Sepsis is a life-threatening condition that occurs when an infection is not treated properly or goes out of control. It causes your immune system to go haywire and the body begins to injure its own organs and tissues. According to statistics, over 1.5 million people suffer from sepsis every year in the U.S. alone and almost 250,000 Americans die because of sepsis annually.1
If it is not treated in time, sepsis can develop into septic shock, which is the most severe form of the condition that compromises the cardiovascular system and causes very low blood pressure and insufficient blood flow to the vital organs. To complicate the matter further, sepsis and septic shock are very difficult to diagnose as there isn’t a single test for the condition.2
Sepsis is a time-sensitive syndrome, which means that the damage increases by the hour. Research shows that the sooner sepsis and septic shock are treated, the better patients’ chances of recovery are. Here are the common signs of sepsis that you must watch out for.
1. Altered State Of Mind
Sepsis can cause reduced blood flow to the brain, dehydration, and the release of harmful toxins into the body, which result in confusion, low level of alertness, lightheadedness, and dizziness. All these symptoms can be quite intense in people who experience septic shock. Some people may also experience extreme versions of dizziness.
Experts clarify that these signs must occur due to an infection to signify sepsis. If not, they may turn out to be common symptoms of other conditions such as a stroke or fatigue.
2. Passing Less Urine Or Dark Urine
The kidney is one of the most commonly affected organs in sepsis as it’s very sensitive to alterations in blood flow and pressure. This, in turn, affects your urine quantity and quality. Low blood pressure causes the body to retain as much fluid as possible, which results in less fluid in your urine. This makes your urine smellier and darker in color.
Dehydration may also occur due to the loss of fluids through sweating because of a fever and inadequate intake of fluids. This combined dehydrating effect can alter your urine resulting in leaky blood vessels, in which fluid leaks out of your bloodstream and into your body. In extreme cases, patients might even stop peeing entirely. If you’re unwell and notice drastic changes in your urination, it may not be just due to poor hydration.
3. Cold Or Clammy Skin
During sepsis, your body concentrates on pumping blood to the vital organs like the heart, kidneys and the brain rather than to less important areas of the body such as the extremities. This causes your skin to feel cold and clammy. This situation can either remain as it is or worsen when your body goes into septic shock.
However, a cold and clammy skin may also be a symptom of other less serious or harmless conditions. You must take it seriously only if you experience other symptoms of a primary infection.
4. Abnormally Fast Heart Rate
Exercises can also cause your heart rate to shoot up. But, it is abnormal for the heart rate to increase when you’re just sitting in a chair doing nothing. The average person’s heart rate is between 60-90 beats per minute. So, if your heart beats any faster than 90, this could be an indication of sepsis.
Sepsis causes your body to pump up as it tries to combat the infection and tries to supply blood to the damaged tissues, which makes your heart beat faster to increase the quantity of blood being pumped out.

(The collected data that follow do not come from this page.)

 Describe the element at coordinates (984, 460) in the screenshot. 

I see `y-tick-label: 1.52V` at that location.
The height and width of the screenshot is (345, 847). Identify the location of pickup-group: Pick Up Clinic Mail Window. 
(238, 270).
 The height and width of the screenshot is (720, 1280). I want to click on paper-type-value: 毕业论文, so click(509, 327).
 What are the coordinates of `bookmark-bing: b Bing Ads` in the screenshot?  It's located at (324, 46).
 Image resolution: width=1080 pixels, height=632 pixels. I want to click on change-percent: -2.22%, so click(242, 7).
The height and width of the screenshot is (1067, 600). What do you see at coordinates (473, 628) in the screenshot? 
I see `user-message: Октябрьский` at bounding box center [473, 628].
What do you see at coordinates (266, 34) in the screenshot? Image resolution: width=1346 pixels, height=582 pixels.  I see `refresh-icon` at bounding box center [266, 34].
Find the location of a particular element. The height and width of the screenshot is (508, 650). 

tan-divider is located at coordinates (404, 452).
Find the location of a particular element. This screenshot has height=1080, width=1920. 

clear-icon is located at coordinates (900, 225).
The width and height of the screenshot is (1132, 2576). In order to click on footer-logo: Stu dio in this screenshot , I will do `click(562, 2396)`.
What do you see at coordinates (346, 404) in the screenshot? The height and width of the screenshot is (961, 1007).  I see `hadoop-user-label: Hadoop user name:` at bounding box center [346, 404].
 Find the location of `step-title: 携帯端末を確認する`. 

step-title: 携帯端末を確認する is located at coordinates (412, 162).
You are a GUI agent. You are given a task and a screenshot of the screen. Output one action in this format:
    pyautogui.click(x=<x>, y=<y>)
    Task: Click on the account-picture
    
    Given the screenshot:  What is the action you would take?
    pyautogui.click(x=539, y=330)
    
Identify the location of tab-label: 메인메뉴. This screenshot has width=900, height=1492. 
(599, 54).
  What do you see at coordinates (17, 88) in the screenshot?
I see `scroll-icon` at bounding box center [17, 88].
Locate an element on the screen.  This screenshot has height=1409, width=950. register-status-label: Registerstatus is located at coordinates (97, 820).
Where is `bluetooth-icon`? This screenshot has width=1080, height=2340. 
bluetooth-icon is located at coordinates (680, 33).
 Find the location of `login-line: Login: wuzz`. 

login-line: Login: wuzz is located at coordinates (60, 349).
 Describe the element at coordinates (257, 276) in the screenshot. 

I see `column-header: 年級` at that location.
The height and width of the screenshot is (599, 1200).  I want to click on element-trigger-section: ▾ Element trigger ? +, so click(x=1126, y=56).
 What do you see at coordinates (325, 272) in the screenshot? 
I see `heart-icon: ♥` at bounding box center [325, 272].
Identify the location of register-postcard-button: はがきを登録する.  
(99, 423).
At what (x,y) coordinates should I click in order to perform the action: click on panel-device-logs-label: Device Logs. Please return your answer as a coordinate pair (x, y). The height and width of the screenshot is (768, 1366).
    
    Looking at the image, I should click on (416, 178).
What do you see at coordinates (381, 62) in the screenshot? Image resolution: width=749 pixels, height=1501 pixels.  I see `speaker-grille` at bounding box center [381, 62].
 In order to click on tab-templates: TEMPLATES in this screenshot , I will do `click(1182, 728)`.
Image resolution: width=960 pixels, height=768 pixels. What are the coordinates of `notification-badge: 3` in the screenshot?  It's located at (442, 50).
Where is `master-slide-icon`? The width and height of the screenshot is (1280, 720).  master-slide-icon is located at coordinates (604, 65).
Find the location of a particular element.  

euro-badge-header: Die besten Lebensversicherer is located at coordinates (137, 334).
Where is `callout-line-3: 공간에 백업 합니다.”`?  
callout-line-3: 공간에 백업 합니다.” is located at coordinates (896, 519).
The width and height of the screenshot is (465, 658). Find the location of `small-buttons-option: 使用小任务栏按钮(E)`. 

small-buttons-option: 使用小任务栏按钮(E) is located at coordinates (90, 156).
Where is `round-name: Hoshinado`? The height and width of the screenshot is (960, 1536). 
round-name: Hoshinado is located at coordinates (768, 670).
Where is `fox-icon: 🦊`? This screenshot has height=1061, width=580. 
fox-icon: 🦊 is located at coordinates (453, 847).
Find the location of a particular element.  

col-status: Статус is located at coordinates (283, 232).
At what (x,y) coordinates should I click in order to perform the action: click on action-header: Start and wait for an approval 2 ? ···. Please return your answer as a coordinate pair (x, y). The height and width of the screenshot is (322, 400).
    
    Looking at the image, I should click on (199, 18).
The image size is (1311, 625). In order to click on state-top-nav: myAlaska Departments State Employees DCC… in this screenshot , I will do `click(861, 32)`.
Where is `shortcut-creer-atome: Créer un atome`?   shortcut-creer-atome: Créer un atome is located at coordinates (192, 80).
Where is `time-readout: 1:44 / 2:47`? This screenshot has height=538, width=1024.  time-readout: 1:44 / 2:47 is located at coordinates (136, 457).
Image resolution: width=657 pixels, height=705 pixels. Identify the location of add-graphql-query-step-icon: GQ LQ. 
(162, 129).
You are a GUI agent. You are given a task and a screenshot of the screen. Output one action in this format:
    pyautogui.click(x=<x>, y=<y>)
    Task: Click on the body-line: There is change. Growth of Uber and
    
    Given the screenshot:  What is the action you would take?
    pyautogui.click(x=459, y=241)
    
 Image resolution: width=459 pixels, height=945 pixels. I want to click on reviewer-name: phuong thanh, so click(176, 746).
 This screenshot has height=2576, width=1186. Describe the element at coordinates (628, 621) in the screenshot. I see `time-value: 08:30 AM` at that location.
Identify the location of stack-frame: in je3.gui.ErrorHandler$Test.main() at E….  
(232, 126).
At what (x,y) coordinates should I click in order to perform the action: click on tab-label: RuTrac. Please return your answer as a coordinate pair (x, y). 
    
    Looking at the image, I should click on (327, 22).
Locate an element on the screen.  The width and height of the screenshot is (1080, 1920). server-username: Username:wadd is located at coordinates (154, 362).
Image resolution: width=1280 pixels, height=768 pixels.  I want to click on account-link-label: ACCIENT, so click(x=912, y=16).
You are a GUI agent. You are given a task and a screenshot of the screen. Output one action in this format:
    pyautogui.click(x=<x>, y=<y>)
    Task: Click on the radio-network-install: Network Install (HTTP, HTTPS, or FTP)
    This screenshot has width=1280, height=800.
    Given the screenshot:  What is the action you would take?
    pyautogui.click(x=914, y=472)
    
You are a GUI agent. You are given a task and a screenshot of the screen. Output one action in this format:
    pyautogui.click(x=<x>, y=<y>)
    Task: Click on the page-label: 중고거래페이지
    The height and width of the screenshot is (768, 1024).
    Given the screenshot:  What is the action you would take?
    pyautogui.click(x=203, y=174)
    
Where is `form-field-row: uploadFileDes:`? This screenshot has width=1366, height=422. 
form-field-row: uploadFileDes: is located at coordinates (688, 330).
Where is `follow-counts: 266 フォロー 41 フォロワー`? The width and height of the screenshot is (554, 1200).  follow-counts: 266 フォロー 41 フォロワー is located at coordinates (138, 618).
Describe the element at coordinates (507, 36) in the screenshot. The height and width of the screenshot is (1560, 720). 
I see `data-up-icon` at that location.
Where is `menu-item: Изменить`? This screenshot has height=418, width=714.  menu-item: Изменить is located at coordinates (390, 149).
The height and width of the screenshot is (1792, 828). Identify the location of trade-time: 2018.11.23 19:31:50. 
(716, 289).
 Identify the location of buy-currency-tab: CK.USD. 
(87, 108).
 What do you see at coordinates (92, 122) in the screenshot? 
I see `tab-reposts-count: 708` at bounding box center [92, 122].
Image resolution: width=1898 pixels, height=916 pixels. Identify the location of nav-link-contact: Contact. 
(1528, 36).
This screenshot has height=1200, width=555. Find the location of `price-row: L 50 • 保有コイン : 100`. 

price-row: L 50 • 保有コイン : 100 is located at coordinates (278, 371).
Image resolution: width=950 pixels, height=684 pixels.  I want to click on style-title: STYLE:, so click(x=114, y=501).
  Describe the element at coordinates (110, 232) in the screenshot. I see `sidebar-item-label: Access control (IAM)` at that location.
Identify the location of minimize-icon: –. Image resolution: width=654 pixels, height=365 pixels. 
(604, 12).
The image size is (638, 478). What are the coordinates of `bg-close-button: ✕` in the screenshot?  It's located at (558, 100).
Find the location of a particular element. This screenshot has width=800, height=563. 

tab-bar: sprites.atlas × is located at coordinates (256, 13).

Since the symptoms need not necessarily progress from sepsis to septic shock, your heart rate may or may not become even higher during a septic shock.
5. Shortness Of Breath Or Difficulty In Breathing
If you notice that you’re breathing rapidly or experiencing shortness of breath, it may be a sign of something more sinister. Experts say that pneumonia is the most common infection to cause sepsis. Just like an increased heart rate, these symptoms occur when your body goes into overdrive, in this case, utilizing more oxygen and, as a result, producing more carbon dioxide than usual.
This makes your body to require more oxygen and it meets this requirement by breathing faster, which makes you feel winded. In some extreme cases, breathing might worsen to the point where patients cannot breathe on their own.